_Page text_:
Marijuana seizure rates in Colombia reached their highest levels for 20 years in 2013 while cocaine seizures plummeted dramatically compared to the previous year, illustrating evolutions in Colombian drug production but also raising questions over interdiction efforts.
Authorities seized 347 tons of marijuana last year, 50 tons more than in 2012. The increase fits in with a long term trend that has seen seizures rise by 350 percent since 2008 and represents the biggest annual haul since 1993, reported El Tiempo
SEE ALSO: Colombia News and Profiles
However, the official figures show authorities only seized 70 tons of cocaine in 2013, representing a drastic fall from 2012 — although quite how much cocaine was seized in that year is difficult to say for sure: By some counts it was a record 241 tons, however Ministry of Defense figures (pdf) suggested a lower total, while the US State Department an even higher total.
Authorities also announced they had seized 375 kilos of heroin and 184,000 pills of synthetic drugs.
InSight Crime Analysis
The continuing rise in marijuana seizures should come as no surprise. An estimated 70 percent of Colombian marijuana ends up on the domestic market, which in recent years has become an ever more important source of revenue for both criminal and rebel groups as they diversify their criminal interests.

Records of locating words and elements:

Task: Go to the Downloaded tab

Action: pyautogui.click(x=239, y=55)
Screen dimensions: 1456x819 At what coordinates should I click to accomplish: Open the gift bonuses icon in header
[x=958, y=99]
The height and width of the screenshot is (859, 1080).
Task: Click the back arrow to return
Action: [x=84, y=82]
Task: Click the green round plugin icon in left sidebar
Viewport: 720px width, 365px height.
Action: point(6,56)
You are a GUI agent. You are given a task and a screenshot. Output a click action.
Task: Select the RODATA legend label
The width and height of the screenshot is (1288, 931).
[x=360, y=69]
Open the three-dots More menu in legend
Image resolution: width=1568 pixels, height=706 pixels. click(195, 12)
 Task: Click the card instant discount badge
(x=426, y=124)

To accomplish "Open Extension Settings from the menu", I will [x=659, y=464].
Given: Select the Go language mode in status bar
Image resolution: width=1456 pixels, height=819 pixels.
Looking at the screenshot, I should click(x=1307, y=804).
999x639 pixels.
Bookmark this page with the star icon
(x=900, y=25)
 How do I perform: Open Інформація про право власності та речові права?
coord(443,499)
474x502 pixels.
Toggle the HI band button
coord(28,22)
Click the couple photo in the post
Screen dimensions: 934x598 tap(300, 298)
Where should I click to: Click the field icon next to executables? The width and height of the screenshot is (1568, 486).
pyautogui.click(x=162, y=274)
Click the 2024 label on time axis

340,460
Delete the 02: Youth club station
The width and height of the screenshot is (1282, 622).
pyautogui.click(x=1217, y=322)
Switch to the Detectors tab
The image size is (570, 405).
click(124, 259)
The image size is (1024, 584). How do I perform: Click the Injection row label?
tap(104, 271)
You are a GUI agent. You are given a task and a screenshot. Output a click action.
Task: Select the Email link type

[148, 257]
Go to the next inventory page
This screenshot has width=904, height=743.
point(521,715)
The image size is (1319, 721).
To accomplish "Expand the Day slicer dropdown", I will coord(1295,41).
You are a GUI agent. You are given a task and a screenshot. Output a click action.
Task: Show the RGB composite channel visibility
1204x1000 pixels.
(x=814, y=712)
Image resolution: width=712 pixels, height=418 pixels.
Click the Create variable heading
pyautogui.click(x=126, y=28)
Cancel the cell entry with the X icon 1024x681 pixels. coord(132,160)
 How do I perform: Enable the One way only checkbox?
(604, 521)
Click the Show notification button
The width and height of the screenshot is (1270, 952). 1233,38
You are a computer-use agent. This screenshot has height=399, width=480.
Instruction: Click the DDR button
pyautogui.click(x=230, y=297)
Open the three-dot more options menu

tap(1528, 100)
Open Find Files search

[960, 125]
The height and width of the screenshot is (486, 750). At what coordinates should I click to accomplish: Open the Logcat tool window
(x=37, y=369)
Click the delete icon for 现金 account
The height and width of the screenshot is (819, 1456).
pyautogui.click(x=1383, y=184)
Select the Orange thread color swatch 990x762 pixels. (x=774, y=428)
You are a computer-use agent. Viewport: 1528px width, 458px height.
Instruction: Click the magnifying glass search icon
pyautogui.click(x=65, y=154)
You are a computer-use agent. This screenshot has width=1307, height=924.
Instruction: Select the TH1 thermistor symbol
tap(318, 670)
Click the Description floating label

_Set problem 1_: Using the article on Colombian drug seizures, say whether each statement agrees with it, answering yes or no and quoting the deciding words: (a) Authorities seized 347 tons of marijuana in 2013. (b) Cocaine seizures in 2013 were higher than in 2012. (c) Most Colombian marijuana is sold abroad.
_Set problem 2_: Return the part of the article on Colombian drug seizures starting with "Authorities seized 347" and going on through "of synthetic drugs.", copied word for word.

_Final result 1_:
(a) Yes: "Authorities seized 347 tons of marijuana last year"
(b) No: "representing a drastic fall from 2012"
(c) No: "An estimated 70 percent of Colombian marijuana ends up on the domestic market"

_Final result 2_:
Authorities seized 347 tons of marijuana last year, 50 tons more than in 2012. The increase fits in with a long term trend that has seen seizures rise by 350 percent since 2008 and represents the biggest annual haul since 1993, reported El Tiempo
SEE ALSO: Colombia News and Profiles
However, the official figures show authorities only seized 70 tons of cocaine in 2013, representing a drastic fall from 2012 — although quite how much cocaine was seized in that year is difficult to say for sure: By some counts it was a record 241 tons, however Ministry of Defense figures (pdf) suggested a lower total, while the US State Department an even higher total.
Authorities also announced they had seized 375 kilos of heroin and 184,000 pills of synthetic drugs.